TASK DESCRIPTION → Among the records below, find the line that has "Task: Select [BELL]TheWiseFool's"; from there, give the lines again exactly, and stop after the line that has "Click the ДСТ".

==== DATA UNDER STUDY

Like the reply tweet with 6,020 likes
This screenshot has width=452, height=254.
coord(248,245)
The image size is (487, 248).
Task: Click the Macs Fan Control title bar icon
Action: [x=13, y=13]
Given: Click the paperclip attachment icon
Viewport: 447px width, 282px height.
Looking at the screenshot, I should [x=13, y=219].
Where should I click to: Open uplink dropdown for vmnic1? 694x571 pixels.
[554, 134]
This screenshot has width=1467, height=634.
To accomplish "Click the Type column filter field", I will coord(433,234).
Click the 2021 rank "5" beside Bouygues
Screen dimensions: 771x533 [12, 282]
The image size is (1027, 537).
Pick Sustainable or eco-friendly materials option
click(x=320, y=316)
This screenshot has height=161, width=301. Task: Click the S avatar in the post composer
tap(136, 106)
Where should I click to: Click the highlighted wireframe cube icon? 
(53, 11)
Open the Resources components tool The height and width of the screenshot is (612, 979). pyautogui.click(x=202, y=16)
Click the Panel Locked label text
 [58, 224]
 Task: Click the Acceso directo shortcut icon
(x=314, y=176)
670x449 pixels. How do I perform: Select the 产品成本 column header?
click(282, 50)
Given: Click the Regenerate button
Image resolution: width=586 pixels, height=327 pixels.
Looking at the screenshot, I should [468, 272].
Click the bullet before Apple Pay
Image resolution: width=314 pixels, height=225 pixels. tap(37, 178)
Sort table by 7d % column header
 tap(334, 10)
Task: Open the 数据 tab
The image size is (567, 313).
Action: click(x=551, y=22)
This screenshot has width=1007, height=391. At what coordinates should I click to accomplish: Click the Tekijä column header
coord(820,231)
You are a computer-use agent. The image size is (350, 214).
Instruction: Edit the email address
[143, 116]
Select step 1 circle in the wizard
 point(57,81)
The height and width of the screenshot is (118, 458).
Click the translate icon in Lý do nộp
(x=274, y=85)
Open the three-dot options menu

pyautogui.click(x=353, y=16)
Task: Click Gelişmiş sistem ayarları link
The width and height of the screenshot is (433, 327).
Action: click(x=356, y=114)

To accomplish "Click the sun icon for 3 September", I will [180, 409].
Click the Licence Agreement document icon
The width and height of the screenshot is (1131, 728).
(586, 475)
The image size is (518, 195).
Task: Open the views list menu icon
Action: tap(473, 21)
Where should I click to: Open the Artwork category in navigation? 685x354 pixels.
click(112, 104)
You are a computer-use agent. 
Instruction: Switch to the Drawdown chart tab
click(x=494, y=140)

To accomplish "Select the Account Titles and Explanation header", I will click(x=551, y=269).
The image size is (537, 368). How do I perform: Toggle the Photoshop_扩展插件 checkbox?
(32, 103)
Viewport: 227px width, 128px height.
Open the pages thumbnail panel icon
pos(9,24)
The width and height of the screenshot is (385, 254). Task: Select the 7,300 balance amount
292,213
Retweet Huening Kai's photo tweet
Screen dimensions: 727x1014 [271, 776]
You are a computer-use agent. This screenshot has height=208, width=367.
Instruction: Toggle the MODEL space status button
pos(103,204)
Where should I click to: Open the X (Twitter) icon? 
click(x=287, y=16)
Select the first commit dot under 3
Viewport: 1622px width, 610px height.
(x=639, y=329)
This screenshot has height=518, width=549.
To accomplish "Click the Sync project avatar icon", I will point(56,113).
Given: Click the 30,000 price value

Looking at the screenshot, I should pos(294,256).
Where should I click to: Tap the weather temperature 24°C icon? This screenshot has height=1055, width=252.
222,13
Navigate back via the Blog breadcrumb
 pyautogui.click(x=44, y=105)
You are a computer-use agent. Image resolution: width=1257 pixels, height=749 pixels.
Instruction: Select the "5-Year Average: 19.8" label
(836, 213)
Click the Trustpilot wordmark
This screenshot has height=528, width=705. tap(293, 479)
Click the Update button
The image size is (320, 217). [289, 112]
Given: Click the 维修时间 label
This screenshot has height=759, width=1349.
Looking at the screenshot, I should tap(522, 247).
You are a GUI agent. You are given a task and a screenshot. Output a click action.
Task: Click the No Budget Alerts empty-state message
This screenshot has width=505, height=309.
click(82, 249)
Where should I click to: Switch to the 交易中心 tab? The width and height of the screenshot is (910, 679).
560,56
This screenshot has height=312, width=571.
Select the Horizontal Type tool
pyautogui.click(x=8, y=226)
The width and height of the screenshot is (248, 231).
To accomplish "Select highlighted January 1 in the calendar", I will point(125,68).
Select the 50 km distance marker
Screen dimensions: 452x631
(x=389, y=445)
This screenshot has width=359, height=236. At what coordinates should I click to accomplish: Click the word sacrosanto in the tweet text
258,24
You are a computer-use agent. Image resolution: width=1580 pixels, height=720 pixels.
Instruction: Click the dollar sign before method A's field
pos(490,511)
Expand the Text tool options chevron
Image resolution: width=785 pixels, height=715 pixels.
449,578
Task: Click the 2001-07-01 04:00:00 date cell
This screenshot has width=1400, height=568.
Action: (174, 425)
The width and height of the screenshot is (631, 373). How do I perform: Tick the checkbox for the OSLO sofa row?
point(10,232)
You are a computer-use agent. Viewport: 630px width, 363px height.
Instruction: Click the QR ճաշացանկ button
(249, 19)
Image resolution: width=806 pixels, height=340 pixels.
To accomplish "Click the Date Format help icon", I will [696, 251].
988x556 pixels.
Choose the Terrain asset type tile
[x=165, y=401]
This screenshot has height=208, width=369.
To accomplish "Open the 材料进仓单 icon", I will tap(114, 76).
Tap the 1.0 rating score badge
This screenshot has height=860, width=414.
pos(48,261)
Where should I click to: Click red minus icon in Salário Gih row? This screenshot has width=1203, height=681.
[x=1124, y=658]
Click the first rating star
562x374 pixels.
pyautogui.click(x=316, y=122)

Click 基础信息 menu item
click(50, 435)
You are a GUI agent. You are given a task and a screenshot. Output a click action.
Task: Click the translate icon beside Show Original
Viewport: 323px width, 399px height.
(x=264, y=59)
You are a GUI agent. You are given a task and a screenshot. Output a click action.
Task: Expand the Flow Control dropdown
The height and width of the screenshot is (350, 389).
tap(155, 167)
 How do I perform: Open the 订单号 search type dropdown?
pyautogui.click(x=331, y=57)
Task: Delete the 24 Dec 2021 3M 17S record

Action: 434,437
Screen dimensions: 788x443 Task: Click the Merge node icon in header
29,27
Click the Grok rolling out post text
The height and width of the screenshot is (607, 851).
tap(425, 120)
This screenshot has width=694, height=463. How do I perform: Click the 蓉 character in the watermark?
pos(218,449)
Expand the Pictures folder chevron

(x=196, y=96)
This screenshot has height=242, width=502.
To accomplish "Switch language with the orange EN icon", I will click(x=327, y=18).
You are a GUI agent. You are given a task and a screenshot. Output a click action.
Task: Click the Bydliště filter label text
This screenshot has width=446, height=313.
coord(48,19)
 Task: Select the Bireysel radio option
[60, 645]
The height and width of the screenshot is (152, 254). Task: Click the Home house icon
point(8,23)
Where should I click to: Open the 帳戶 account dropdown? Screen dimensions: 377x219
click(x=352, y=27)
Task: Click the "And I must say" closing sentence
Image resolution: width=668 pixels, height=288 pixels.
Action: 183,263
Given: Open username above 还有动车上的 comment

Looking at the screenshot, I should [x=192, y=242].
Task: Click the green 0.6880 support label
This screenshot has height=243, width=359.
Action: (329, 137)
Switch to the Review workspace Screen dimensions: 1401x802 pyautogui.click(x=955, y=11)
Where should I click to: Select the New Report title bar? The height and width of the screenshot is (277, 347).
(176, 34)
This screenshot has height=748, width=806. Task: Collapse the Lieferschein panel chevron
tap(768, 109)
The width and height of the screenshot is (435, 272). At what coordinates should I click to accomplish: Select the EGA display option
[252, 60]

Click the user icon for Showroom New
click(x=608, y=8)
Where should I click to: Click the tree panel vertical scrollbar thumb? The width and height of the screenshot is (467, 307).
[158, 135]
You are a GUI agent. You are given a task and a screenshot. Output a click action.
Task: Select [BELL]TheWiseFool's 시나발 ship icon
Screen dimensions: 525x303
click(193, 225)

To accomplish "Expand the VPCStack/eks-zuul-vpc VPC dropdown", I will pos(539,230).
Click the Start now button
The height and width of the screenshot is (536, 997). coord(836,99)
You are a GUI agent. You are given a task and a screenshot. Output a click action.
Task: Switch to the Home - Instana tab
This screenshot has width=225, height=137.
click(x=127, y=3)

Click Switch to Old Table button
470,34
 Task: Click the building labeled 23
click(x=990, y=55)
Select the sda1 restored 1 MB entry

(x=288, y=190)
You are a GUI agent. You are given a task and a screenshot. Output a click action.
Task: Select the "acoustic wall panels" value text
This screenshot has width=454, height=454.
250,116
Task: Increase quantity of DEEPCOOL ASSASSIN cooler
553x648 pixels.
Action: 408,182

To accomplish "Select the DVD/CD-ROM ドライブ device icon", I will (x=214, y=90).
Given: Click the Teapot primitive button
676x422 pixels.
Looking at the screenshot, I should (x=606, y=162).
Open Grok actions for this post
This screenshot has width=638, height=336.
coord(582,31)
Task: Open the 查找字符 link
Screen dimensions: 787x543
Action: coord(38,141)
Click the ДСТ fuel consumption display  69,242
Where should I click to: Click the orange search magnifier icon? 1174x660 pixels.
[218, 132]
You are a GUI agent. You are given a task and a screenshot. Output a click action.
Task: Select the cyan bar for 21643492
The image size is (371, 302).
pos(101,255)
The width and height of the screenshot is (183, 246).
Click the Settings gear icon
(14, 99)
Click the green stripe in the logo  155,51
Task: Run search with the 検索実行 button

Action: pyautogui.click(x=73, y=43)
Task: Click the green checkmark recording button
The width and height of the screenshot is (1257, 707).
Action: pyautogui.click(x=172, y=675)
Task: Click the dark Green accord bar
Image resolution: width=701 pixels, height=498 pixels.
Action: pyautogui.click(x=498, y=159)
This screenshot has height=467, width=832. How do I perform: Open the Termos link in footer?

========

WRITTEN RESPONSE →
Task: Select [BELL]TheWiseFool's 시나발 ship icon
Screen dimensions: 525x303
click(193, 225)

To accomplish "Expand the VPCStack/eks-zuul-vpc VPC dropdown", I will pos(539,230).
Click the Start now button
The height and width of the screenshot is (536, 997). coord(836,99)
You are a GUI agent. You are given a task and a screenshot. Output a click action.
Task: Switch to the Home - Instana tab
This screenshot has width=225, height=137.
click(x=127, y=3)

Click Switch to Old Table button
470,34
 Task: Click the building labeled 23
click(x=990, y=55)
Select the sda1 restored 1 MB entry

(x=288, y=190)
You are a GUI agent. You are given a task and a screenshot. Output a click action.
Task: Select the "acoustic wall panels" value text
This screenshot has width=454, height=454.
250,116
Task: Increase quantity of DEEPCOOL ASSASSIN cooler
553x648 pixels.
Action: 408,182

To accomplish "Select the DVD/CD-ROM ドライブ device icon", I will (x=214, y=90).
Given: Click the Teapot primitive button
676x422 pixels.
Looking at the screenshot, I should (x=606, y=162).
Open Grok actions for this post
This screenshot has width=638, height=336.
coord(582,31)
Task: Open the 查找字符 link
Screen dimensions: 787x543
Action: coord(38,141)
Click the ДСТ fuel consumption display  69,242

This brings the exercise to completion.